Task item
The result should hold only the lines from the one with "Given: Open the Dashboard top menu" through the final line of the data below, transcribed exactly, pictures left out.

[Pixel coordinate grounding data]
##########

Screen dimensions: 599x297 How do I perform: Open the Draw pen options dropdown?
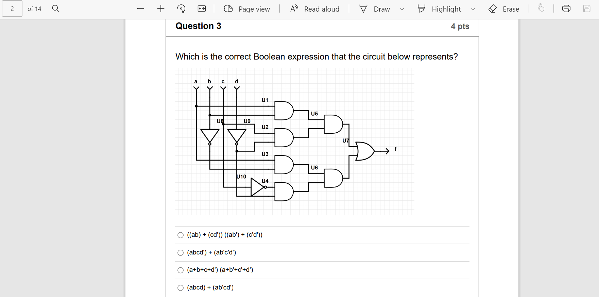(x=401, y=9)
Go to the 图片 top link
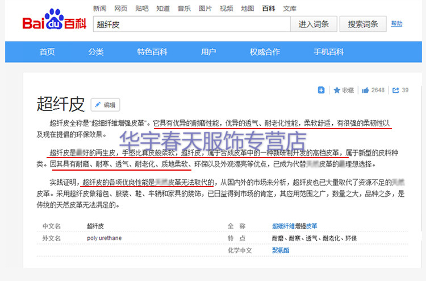 [x=205, y=9]

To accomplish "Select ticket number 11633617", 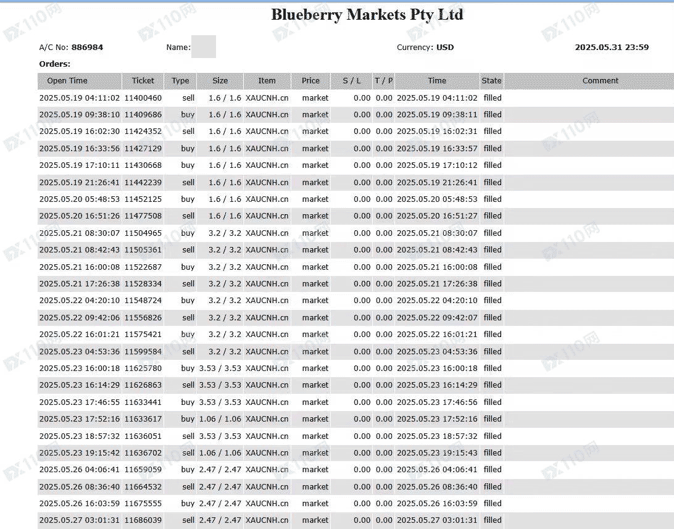I will (x=143, y=419).
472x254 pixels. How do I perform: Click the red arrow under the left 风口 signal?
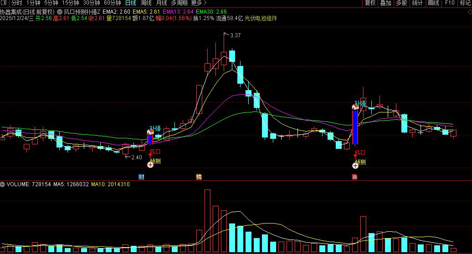pos(150,156)
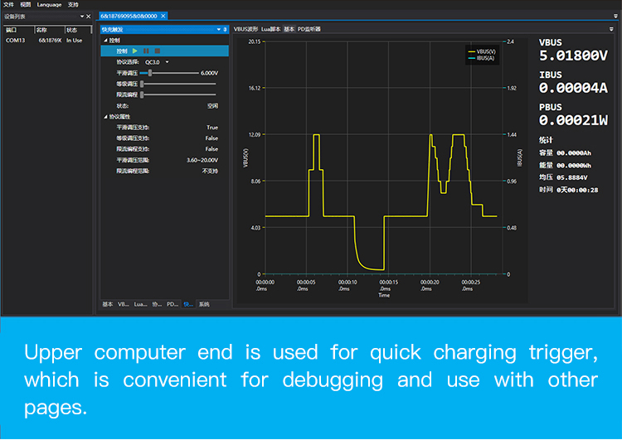Collapse the 控制 control section

(104, 40)
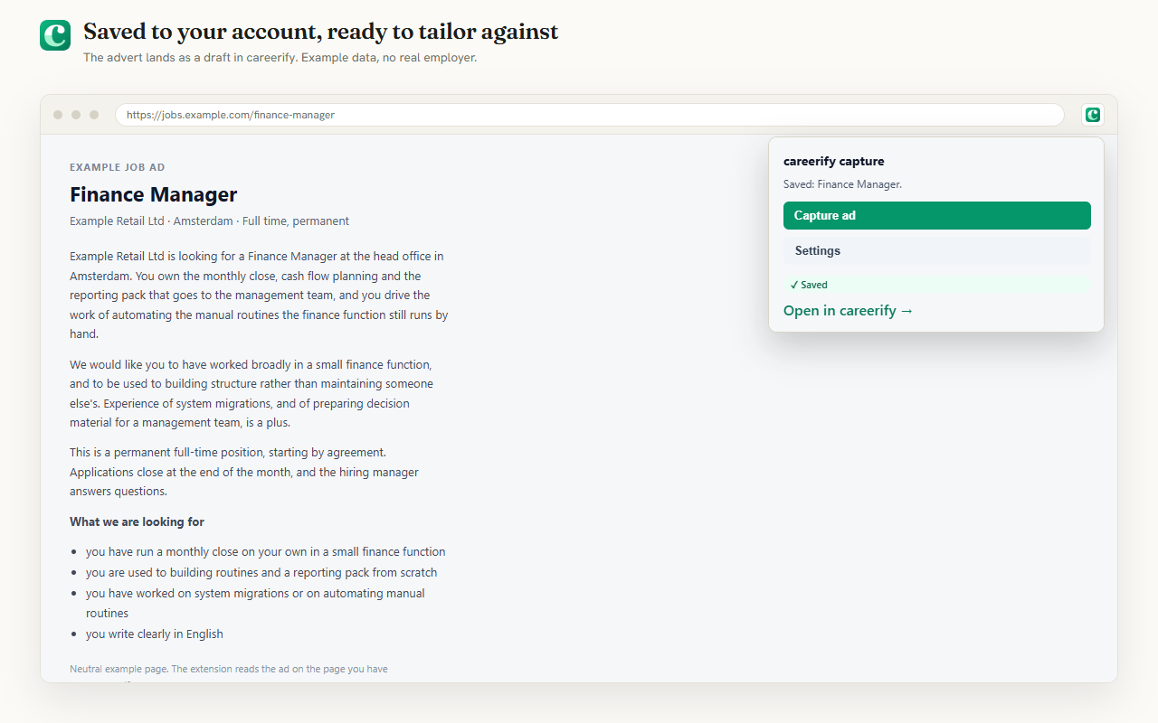Click the EXAMPLE JOB AD label
1158x723 pixels.
click(118, 167)
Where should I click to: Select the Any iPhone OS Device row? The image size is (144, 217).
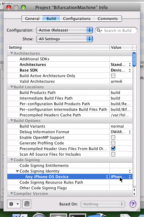tap(70, 177)
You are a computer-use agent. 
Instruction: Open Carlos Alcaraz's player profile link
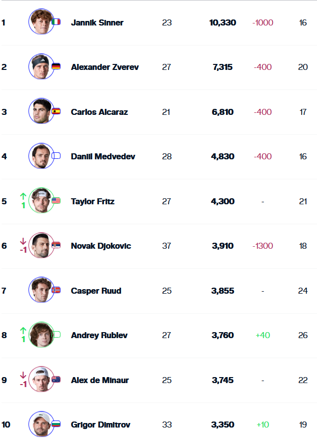(x=100, y=112)
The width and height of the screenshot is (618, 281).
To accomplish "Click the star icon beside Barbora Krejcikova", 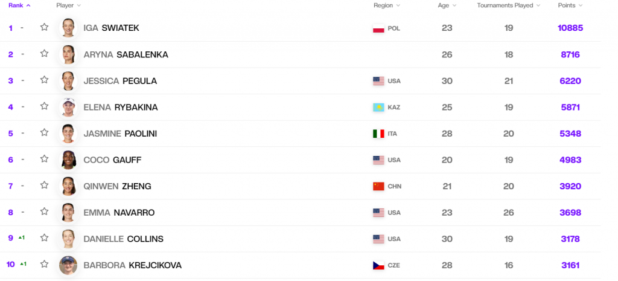I will coord(44,265).
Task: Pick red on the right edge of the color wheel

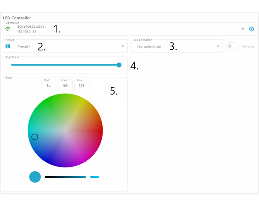Action: pyautogui.click(x=100, y=130)
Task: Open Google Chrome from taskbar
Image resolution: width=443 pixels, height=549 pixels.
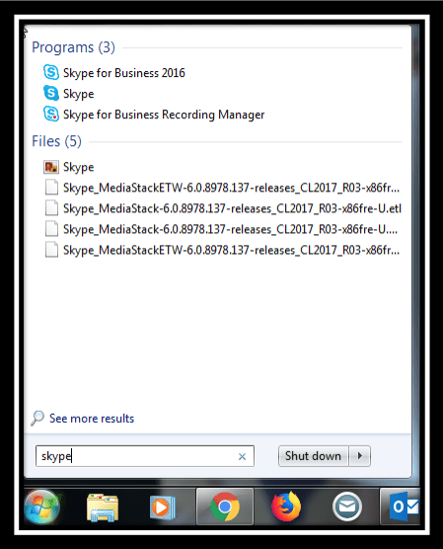Action: tap(225, 507)
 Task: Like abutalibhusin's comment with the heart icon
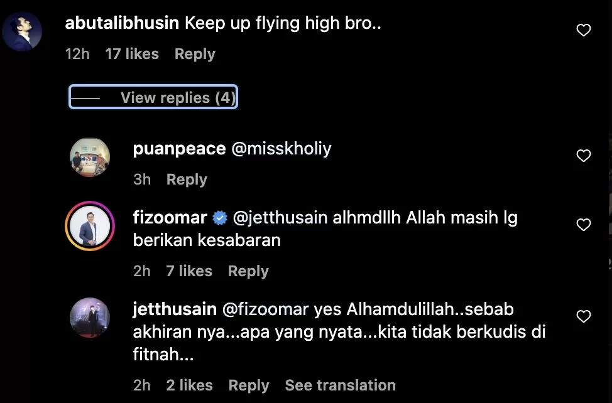pyautogui.click(x=584, y=30)
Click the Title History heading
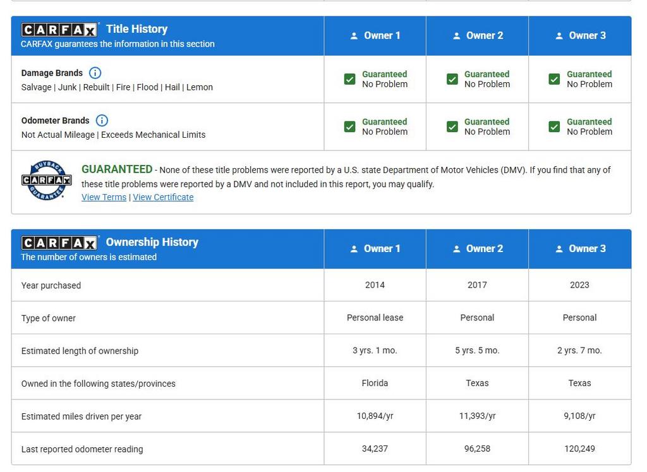This screenshot has height=472, width=647. tap(136, 29)
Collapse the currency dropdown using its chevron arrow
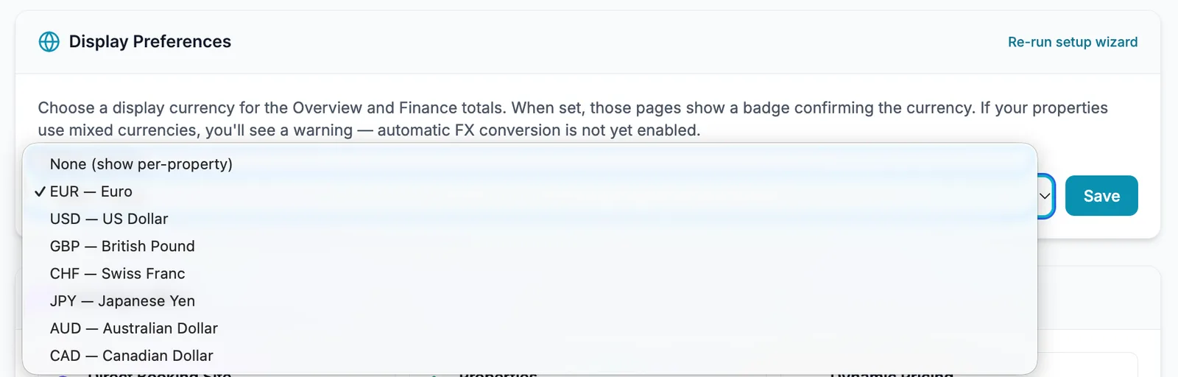 pyautogui.click(x=1044, y=196)
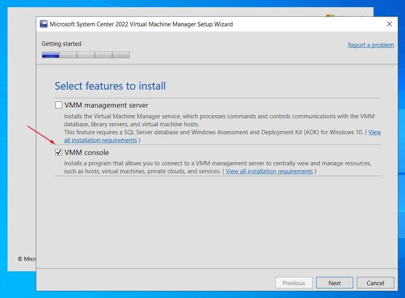Click the Microsoft copyright text at bottom left
Image resolution: width=405 pixels, height=298 pixels.
point(27,259)
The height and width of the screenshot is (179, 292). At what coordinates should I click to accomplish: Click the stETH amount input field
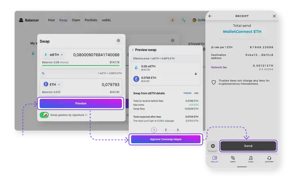pyautogui.click(x=95, y=55)
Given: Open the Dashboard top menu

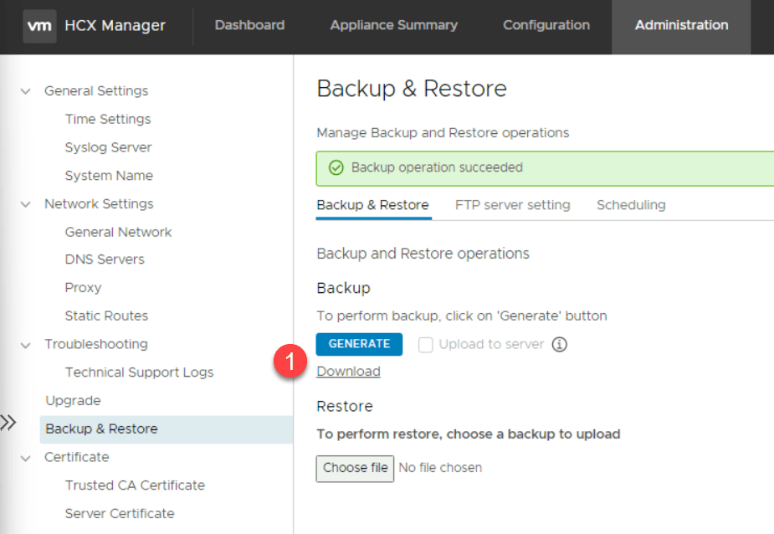Looking at the screenshot, I should coord(249,25).
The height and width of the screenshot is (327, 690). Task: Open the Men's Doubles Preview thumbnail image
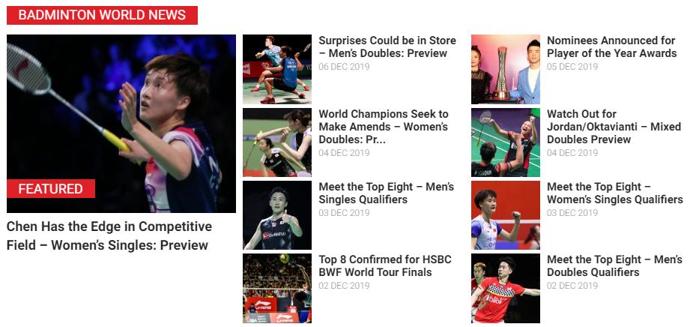[x=277, y=69]
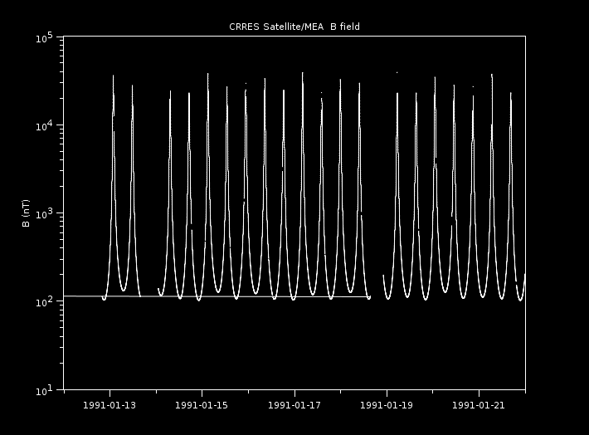Select the 10^1 tick label on the y-axis
This screenshot has width=589, height=435.
click(x=45, y=389)
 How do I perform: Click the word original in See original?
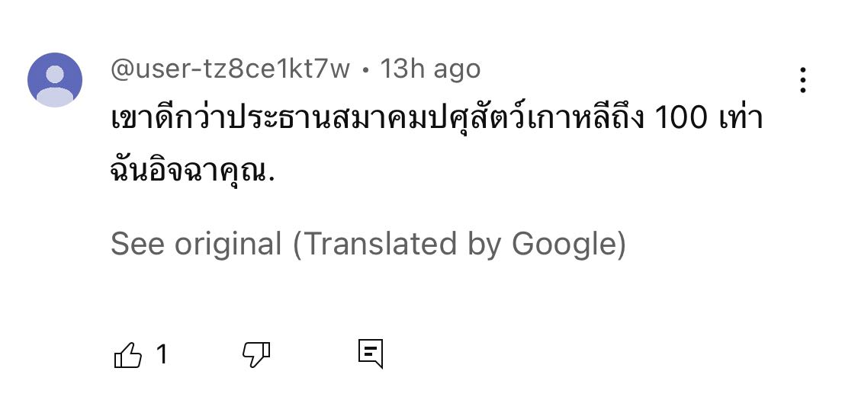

##########

The completed task
Given: Open the Dashboard top menu

Looking at the screenshot, I should coord(249,25).
The height and width of the screenshot is (327, 690). Task: Open the Men's Doubles Preview thumbnail image
[x=277, y=69]
Select the 10^1 tick label on the y-axis
This screenshot has width=589, height=435.
click(x=45, y=389)
 How do I perform: Click the word original in See original?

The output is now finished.